▶ **Dataset extract**:
== Segment start ==

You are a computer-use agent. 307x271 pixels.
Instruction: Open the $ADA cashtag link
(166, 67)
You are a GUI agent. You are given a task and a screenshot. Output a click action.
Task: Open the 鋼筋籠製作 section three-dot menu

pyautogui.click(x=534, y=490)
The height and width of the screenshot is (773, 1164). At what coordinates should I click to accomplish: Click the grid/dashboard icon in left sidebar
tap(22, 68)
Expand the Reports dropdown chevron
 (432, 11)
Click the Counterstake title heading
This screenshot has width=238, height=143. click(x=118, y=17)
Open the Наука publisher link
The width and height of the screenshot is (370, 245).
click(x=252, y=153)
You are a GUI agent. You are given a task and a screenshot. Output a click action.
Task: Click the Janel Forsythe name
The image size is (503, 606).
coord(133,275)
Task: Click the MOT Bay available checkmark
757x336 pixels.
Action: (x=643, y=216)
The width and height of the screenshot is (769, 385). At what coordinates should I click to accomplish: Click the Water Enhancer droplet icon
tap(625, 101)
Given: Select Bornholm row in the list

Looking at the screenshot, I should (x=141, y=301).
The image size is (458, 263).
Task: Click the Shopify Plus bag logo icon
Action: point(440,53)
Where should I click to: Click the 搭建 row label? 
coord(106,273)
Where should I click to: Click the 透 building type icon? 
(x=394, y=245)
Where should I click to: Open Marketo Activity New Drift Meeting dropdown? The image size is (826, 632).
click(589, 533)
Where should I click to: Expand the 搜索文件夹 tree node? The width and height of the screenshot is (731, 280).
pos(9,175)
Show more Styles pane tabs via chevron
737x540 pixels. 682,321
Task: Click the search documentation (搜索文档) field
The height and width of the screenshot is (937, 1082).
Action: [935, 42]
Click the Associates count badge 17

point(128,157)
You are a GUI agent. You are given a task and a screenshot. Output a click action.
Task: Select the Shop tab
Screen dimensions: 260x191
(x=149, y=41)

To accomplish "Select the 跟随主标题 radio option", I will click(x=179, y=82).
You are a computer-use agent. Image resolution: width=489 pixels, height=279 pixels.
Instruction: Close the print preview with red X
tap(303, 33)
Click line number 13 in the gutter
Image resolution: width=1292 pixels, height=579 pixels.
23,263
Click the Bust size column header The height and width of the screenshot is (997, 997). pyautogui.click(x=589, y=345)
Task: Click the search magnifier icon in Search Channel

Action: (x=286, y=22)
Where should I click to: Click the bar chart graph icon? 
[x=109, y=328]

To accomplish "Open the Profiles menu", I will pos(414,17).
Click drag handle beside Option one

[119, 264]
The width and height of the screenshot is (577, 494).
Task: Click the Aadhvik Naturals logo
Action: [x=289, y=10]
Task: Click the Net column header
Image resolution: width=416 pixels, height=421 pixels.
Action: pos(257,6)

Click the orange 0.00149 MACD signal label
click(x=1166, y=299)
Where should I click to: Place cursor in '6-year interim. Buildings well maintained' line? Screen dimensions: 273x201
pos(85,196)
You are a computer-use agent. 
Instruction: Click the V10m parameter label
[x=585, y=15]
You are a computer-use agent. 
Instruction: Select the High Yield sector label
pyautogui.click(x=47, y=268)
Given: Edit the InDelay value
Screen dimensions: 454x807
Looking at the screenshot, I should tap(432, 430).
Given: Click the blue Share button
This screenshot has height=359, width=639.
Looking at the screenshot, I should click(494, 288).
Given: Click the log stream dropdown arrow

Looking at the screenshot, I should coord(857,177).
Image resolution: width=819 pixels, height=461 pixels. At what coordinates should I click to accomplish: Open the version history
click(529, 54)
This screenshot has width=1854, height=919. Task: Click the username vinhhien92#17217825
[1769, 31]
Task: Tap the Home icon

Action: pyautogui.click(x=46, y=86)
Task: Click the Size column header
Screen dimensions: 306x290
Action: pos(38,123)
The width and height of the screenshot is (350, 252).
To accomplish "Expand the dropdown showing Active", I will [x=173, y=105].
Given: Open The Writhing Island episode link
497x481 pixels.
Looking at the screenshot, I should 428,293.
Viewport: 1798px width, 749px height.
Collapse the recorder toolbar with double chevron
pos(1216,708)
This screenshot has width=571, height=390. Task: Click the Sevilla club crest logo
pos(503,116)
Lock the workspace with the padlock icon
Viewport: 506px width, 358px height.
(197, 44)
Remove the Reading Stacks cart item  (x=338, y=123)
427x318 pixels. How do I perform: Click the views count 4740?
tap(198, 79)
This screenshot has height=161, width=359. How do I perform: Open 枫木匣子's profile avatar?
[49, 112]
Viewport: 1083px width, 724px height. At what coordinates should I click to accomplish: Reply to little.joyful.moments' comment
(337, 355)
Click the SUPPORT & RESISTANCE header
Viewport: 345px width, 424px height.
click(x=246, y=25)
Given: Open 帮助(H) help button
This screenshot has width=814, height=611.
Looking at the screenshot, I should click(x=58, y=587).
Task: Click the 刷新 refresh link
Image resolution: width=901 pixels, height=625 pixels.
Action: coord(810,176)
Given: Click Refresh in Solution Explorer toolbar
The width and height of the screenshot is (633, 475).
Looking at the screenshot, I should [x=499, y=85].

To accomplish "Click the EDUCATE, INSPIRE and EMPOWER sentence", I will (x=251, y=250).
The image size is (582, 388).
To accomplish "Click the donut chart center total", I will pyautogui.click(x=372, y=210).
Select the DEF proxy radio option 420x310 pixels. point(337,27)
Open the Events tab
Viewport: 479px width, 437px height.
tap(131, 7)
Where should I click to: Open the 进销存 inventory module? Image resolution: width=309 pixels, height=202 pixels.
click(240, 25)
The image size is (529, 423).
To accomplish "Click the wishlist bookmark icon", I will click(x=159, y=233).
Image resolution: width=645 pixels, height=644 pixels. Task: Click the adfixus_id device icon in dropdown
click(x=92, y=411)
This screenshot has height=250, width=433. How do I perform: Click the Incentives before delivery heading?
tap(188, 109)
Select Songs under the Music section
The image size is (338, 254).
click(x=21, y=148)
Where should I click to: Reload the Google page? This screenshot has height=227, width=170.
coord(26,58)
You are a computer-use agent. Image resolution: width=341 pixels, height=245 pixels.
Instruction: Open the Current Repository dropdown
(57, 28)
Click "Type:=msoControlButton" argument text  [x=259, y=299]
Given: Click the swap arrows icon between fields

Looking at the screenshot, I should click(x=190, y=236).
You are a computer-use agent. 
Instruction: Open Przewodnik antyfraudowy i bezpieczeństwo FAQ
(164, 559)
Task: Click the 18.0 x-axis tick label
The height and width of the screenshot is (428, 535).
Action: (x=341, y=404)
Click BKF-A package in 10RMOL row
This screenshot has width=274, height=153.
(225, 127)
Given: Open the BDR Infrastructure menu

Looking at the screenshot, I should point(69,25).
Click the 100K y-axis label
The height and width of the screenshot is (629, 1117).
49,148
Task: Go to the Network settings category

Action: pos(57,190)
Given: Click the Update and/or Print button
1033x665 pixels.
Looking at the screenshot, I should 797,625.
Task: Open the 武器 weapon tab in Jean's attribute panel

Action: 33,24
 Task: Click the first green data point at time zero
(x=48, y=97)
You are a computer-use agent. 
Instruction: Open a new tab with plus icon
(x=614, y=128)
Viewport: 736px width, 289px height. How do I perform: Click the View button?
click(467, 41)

== Segment end ==

▶ **Required action**: Every line above is to be transcribed exactly.

▶ **Exercise output**:
You are a computer-use agent. 307x271 pixels.
Instruction: Open the $ADA cashtag link
(166, 67)
You are a GUI agent. You are given a task and a screenshot. Output a click action.
Task: Open the 鋼筋籠製作 section three-dot menu

pyautogui.click(x=534, y=490)
The height and width of the screenshot is (773, 1164). At what coordinates should I click to accomplish: Click the grid/dashboard icon in left sidebar
tap(22, 68)
Expand the Reports dropdown chevron
 (432, 11)
Click the Counterstake title heading
This screenshot has width=238, height=143. click(x=118, y=17)
Open the Наука publisher link
The width and height of the screenshot is (370, 245).
click(x=252, y=153)
You are a GUI agent. You are given a task and a screenshot. Output a click action.
Task: Click the Janel Forsythe name
The image size is (503, 606).
coord(133,275)
Task: Click the MOT Bay available checkmark
757x336 pixels.
Action: (x=643, y=216)
The width and height of the screenshot is (769, 385). At what coordinates should I click to accomplish: Click the Water Enhancer droplet icon
tap(625, 101)
Given: Select Bornholm row in the list

Looking at the screenshot, I should (x=141, y=301).
The image size is (458, 263).
Task: Click the Shopify Plus bag logo icon
Action: point(440,53)
Where should I click to: Click the 搭建 row label? 
coord(106,273)
Where should I click to: Click the 透 building type icon? 
(x=394, y=245)
Where should I click to: Open Marketo Activity New Drift Meeting dropdown? The image size is (826, 632).
click(589, 533)
Where should I click to: Expand the 搜索文件夹 tree node? The width and height of the screenshot is (731, 280).
pos(9,175)
Show more Styles pane tabs via chevron
737x540 pixels. 682,321
Task: Click the search documentation (搜索文档) field
The height and width of the screenshot is (937, 1082).
Action: [935, 42]
Click the Associates count badge 17

point(128,157)
You are a GUI agent. You are given a task and a screenshot. Output a click action.
Task: Select the Shop tab
Screen dimensions: 260x191
(x=149, y=41)

To accomplish "Select the 跟随主标题 radio option", I will click(x=179, y=82).
You are a computer-use agent. Image resolution: width=489 pixels, height=279 pixels.
Instruction: Close the print preview with red X
tap(303, 33)
Click line number 13 in the gutter
Image resolution: width=1292 pixels, height=579 pixels.
23,263
Click the Bust size column header The height and width of the screenshot is (997, 997). pyautogui.click(x=589, y=345)
Task: Click the search magnifier icon in Search Channel

Action: (x=286, y=22)
Where should I click to: Click the bar chart graph icon? 
[x=109, y=328]

To accomplish "Open the Profiles menu", I will pos(414,17).
Click drag handle beside Option one

[119, 264]
The width and height of the screenshot is (577, 494).
Task: Click the Aadhvik Naturals logo
Action: [x=289, y=10]
Task: Click the Net column header
Image resolution: width=416 pixels, height=421 pixels.
Action: pos(257,6)

Click the orange 0.00149 MACD signal label
click(x=1166, y=299)
Where should I click to: Place cursor in '6-year interim. Buildings well maintained' line? Screen dimensions: 273x201
pos(85,196)
You are a computer-use agent. 
Instruction: Click the V10m parameter label
[x=585, y=15]
You are a computer-use agent. 
Instruction: Select the High Yield sector label
pyautogui.click(x=47, y=268)
Given: Edit the InDelay value
Screen dimensions: 454x807
Looking at the screenshot, I should tap(432, 430).
Given: Click the blue Share button
This screenshot has height=359, width=639.
Looking at the screenshot, I should click(494, 288).
Given: Click the log stream dropdown arrow

Looking at the screenshot, I should coord(857,177).
Image resolution: width=819 pixels, height=461 pixels. At what coordinates should I click to accomplish: Open the version history
click(529, 54)
This screenshot has width=1854, height=919. Task: Click the username vinhhien92#17217825
[1769, 31]
Task: Tap the Home icon

Action: pyautogui.click(x=46, y=86)
Task: Click the Size column header
Screen dimensions: 306x290
Action: pos(38,123)
The width and height of the screenshot is (350, 252).
To accomplish "Expand the dropdown showing Active", I will [x=173, y=105].
Given: Open The Writhing Island episode link
497x481 pixels.
Looking at the screenshot, I should 428,293.
Viewport: 1798px width, 749px height.
Collapse the recorder toolbar with double chevron
pos(1216,708)
This screenshot has width=571, height=390. Task: Click the Sevilla club crest logo
pos(503,116)
Lock the workspace with the padlock icon
Viewport: 506px width, 358px height.
(197, 44)
Remove the Reading Stacks cart item  (x=338, y=123)
427x318 pixels. How do I perform: Click the views count 4740?
tap(198, 79)
This screenshot has height=161, width=359. How do I perform: Open 枫木匣子's profile avatar?
[49, 112]
Viewport: 1083px width, 724px height. At what coordinates should I click to accomplish: Reply to little.joyful.moments' comment
(337, 355)
Click the SUPPORT & RESISTANCE header
Viewport: 345px width, 424px height.
click(x=246, y=25)
Given: Open 帮助(H) help button
This screenshot has width=814, height=611.
Looking at the screenshot, I should click(x=58, y=587).
Task: Click the 刷新 refresh link
Image resolution: width=901 pixels, height=625 pixels.
Action: coord(810,176)
Given: Click Refresh in Solution Explorer toolbar
The width and height of the screenshot is (633, 475).
Looking at the screenshot, I should [x=499, y=85].

To accomplish "Click the EDUCATE, INSPIRE and EMPOWER sentence", I will (x=251, y=250).
The image size is (582, 388).
To accomplish "Click the donut chart center total", I will pyautogui.click(x=372, y=210).
Select the DEF proxy radio option 420x310 pixels. point(337,27)
Open the Events tab
Viewport: 479px width, 437px height.
tap(131, 7)
Where should I click to: Open the 进销存 inventory module? Image resolution: width=309 pixels, height=202 pixels.
click(240, 25)
The image size is (529, 423).
To accomplish "Click the wishlist bookmark icon", I will click(x=159, y=233).
Image resolution: width=645 pixels, height=644 pixels. Task: Click the adfixus_id device icon in dropdown
click(x=92, y=411)
This screenshot has height=250, width=433. How do I perform: Click the Incentives before delivery heading?
tap(188, 109)
Select Songs under the Music section
The image size is (338, 254).
click(x=21, y=148)
Where should I click to: Reload the Google page? This screenshot has height=227, width=170.
coord(26,58)
You are a computer-use agent. Image resolution: width=341 pixels, height=245 pixels.
Instruction: Open the Current Repository dropdown
(57, 28)
Click "Type:=msoControlButton" argument text  [x=259, y=299]
Given: Click the swap arrows icon between fields

Looking at the screenshot, I should click(x=190, y=236).
You are a computer-use agent. 
Instruction: Open Przewodnik antyfraudowy i bezpieczeństwo FAQ
(164, 559)
Task: Click the 18.0 x-axis tick label
The height and width of the screenshot is (428, 535).
Action: (x=341, y=404)
Click BKF-A package in 10RMOL row
This screenshot has width=274, height=153.
(225, 127)
Given: Open the BDR Infrastructure menu

Looking at the screenshot, I should point(69,25).
Click the 100K y-axis label
The height and width of the screenshot is (629, 1117).
49,148
Task: Go to the Network settings category

Action: pos(57,190)
Given: Click the Update and/or Print button
1033x665 pixels.
Looking at the screenshot, I should 797,625.
Task: Open the 武器 weapon tab in Jean's attribute panel

Action: 33,24
 Task: Click the first green data point at time zero
(x=48, y=97)
You are a computer-use agent. 
Instruction: Open a new tab with plus icon
(x=614, y=128)
Viewport: 736px width, 289px height. How do I perform: Click the View button?
click(467, 41)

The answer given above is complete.